**DOCUMENT SECTION:**
I Built an Open-Source Cybersecurity LLM From Scratch in Python

What if you could build your own AI model — not fine-tune someone else's, not wrap an API — but actually build a transformer from scratch and train it on cybersecurity data?

That's exactly what I did. And I'm releasing it under Apache 2.0 so anyone can use it, improve it, and build on it.

Meet GhostLM — an open-source, cybersecurity-focused language model built entirely from scratch in PyTorch. No pretrained weights. No wrappers. Every single component written by hand.

GitHub: https://github.com/joemunene-by/GhostLM


Why I Built GhostLM

Here's the thing about current AI models: they're incredibly powerful, but they weren't built for security. When you ask GPT-4 about a CVE vulnerability or a CTF challenge, it gives you a reasonable answer — but it's reasoning from general knowledge, not from deep security context.

I wanted a model that actually understands cybersecurity language — the patterns, the terminology, the attack methodologies. And I wanted to build it myself, not because I thought I could out-engineer OpenAI, but because the best way to understand how something works is to build it from the ground up.

**Rows drawn from a dataset:**
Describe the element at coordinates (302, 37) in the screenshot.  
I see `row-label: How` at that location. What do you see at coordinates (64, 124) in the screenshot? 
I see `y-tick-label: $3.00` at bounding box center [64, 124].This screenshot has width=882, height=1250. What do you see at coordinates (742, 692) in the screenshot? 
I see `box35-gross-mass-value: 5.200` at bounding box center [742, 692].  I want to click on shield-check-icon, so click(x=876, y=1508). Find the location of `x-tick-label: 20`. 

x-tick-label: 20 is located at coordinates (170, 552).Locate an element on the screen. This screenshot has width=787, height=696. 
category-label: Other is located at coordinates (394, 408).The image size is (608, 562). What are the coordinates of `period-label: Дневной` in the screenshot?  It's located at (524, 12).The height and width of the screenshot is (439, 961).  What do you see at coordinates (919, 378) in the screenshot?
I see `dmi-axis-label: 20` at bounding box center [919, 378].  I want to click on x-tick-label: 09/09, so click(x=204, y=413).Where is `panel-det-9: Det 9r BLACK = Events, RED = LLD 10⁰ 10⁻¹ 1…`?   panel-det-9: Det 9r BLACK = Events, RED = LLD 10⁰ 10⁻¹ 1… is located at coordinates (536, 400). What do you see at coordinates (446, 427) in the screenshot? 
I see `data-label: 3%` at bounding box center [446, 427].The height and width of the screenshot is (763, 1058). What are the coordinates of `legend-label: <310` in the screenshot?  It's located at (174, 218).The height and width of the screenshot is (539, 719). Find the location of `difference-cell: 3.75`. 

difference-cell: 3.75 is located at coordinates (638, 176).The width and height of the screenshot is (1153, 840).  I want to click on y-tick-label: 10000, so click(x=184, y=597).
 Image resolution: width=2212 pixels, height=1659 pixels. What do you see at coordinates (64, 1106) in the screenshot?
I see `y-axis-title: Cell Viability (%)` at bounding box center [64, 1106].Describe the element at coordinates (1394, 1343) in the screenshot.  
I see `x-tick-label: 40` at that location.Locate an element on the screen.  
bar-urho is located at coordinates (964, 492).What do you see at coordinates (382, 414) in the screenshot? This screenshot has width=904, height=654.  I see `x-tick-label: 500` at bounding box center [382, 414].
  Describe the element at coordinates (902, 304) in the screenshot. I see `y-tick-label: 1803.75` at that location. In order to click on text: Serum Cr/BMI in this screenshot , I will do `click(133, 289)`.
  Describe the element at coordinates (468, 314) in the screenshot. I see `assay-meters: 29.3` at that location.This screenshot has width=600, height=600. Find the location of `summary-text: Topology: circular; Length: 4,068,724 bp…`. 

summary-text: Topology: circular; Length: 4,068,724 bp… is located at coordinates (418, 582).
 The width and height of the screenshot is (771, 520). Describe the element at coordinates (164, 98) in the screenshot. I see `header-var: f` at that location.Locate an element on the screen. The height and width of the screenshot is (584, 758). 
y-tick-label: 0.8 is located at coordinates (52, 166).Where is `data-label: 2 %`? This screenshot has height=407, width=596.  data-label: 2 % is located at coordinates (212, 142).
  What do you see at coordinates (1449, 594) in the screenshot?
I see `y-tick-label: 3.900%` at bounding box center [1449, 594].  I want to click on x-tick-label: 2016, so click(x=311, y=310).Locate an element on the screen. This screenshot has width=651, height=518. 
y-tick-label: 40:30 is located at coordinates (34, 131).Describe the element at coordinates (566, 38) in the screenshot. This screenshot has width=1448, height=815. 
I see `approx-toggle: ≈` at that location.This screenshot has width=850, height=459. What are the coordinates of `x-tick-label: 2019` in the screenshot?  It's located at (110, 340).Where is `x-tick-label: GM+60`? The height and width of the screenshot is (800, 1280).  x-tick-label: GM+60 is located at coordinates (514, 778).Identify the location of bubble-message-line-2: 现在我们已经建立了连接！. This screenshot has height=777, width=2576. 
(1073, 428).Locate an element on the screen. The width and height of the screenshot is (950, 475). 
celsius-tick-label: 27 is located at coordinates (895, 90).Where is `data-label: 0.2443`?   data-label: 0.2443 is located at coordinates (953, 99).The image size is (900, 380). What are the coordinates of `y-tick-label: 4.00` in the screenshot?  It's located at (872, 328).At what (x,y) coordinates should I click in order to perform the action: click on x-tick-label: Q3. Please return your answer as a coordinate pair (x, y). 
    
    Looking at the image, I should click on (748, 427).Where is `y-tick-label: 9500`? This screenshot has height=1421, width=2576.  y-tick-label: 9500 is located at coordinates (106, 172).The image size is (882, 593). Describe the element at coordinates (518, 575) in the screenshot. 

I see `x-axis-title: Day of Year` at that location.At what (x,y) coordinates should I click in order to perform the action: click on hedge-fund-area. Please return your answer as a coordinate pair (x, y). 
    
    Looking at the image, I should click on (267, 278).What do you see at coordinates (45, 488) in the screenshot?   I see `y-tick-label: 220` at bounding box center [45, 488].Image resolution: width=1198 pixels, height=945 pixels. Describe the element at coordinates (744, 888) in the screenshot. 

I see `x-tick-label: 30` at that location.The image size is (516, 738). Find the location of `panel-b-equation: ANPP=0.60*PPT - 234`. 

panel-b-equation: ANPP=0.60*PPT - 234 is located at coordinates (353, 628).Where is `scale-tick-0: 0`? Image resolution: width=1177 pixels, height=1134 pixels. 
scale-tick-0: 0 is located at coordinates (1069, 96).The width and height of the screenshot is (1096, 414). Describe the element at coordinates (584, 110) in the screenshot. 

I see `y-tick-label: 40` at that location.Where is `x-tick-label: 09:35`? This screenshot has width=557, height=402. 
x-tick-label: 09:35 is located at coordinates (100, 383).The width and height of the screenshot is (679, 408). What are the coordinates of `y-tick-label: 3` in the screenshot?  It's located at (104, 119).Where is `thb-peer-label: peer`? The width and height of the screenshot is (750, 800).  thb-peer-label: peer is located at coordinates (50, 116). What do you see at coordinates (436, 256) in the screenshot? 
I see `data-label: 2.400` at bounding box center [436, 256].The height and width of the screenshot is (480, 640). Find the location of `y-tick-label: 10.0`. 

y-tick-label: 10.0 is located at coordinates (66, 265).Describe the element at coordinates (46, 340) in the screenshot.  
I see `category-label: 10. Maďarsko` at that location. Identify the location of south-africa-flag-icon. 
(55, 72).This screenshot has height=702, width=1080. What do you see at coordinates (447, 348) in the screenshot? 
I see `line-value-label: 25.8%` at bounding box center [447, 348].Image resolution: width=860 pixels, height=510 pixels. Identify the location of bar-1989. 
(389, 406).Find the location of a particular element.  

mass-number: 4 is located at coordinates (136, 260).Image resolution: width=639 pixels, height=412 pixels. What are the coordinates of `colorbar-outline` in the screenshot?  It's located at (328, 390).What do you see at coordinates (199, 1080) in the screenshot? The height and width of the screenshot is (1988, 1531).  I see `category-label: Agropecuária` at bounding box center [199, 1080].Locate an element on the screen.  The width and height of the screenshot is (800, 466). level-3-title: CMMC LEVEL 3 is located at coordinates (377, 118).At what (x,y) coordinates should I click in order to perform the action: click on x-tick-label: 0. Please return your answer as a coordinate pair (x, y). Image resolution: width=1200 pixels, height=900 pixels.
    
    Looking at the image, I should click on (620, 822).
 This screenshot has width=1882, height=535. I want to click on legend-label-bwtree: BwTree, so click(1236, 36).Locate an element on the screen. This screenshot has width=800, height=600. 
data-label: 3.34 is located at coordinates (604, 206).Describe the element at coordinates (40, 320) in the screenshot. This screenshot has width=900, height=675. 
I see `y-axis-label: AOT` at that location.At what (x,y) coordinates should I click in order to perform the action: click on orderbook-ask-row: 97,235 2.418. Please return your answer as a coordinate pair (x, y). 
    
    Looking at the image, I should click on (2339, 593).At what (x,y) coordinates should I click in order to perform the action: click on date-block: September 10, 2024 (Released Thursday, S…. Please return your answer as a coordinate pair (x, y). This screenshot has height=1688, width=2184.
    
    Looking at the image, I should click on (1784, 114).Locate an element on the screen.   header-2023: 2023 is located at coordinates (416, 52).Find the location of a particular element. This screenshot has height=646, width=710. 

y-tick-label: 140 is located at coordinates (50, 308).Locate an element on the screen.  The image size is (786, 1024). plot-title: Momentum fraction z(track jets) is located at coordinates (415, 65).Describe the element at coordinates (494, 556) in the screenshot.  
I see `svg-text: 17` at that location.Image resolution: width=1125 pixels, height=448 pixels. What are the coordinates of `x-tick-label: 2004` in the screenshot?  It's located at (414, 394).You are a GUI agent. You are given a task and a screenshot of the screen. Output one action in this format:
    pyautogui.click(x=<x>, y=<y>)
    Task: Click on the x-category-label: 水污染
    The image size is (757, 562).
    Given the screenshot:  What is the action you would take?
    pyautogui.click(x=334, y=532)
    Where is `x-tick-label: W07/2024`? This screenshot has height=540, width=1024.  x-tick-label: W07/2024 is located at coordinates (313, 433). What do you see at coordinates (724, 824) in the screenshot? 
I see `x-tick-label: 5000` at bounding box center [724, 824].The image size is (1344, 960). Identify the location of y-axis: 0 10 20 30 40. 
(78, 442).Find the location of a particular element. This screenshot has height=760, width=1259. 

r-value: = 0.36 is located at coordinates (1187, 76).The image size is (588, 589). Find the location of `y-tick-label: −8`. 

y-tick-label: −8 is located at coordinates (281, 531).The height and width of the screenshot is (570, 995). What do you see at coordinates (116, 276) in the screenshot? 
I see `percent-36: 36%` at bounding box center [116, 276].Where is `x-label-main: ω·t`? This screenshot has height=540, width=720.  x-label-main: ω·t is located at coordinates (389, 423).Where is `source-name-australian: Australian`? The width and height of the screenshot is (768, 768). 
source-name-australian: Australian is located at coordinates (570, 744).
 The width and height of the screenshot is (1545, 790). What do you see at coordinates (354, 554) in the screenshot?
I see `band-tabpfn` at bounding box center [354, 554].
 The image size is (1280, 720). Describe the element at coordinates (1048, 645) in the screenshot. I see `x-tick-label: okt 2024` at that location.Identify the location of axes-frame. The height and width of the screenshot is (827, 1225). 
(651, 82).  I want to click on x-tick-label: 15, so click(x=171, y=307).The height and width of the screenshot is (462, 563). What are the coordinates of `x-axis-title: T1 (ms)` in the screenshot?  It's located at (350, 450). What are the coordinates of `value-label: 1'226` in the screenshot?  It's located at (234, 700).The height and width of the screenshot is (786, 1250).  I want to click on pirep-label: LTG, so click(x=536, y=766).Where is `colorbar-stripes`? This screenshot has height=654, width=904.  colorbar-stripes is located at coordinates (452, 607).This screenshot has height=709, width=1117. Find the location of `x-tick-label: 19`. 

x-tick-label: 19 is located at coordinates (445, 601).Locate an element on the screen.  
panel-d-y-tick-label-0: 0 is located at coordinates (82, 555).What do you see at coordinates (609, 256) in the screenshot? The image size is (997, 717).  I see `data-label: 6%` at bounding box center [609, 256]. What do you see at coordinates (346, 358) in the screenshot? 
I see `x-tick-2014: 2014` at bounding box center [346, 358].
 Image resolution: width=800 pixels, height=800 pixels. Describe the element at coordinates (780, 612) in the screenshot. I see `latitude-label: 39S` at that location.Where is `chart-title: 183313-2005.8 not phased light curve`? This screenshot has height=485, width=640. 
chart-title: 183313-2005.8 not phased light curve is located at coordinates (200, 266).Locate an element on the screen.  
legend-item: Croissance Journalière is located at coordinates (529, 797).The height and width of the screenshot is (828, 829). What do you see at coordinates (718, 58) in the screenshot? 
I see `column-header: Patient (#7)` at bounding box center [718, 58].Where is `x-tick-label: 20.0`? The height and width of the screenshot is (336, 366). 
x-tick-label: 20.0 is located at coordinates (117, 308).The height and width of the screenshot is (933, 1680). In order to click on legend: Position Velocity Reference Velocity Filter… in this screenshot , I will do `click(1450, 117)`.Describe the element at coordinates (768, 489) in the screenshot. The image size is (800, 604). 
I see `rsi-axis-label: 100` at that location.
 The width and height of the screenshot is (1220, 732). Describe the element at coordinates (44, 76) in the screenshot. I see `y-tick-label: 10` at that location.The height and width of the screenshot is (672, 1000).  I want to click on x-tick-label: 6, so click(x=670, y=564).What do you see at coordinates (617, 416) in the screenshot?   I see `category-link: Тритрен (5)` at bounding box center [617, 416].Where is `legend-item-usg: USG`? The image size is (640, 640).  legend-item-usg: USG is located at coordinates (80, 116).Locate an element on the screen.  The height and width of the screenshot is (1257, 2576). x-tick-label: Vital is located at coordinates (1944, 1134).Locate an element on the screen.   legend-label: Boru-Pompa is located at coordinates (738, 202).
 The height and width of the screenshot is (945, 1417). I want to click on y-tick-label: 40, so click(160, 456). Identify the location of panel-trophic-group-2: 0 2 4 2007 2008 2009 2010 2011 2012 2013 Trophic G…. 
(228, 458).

**PROBLEMS TO SOLVE:**
• A. Answer these questions from the GhostLM article:
(i) Under what license is GhostLM being released?
(ii) In which framework was GhostLM built?
(iii) Which model does the article name when describing answers that reason from general knowledge?
• B. Duplicate the passage of the GhostLM article starting with "I Built an Open-Source" and going on through "written by hand.".
The rows have no role in this work.

**TASK-BY-TASK OUTPUTS:**
• A.
(i) Apache 2.0
(ii) PyTorch
(iii) GPT-4

• B.
I Built an Open-Source Cybersecurity LLM From Scratch in Python

What if you could build your own AI model — not fine-tune someone else's, not wrap an API — but actually build a transformer from scratch and train it on cybersecurity data?

That's exactly what I did. And I'm releasing it under Apache 2.0 so anyone can use it, improve it, and build on it.

Meet GhostLM — an open-source, cybersecurity-focused language model built entirely from scratch in PyTorch. No pretrained weights. No wrappers. Every single component written by hand.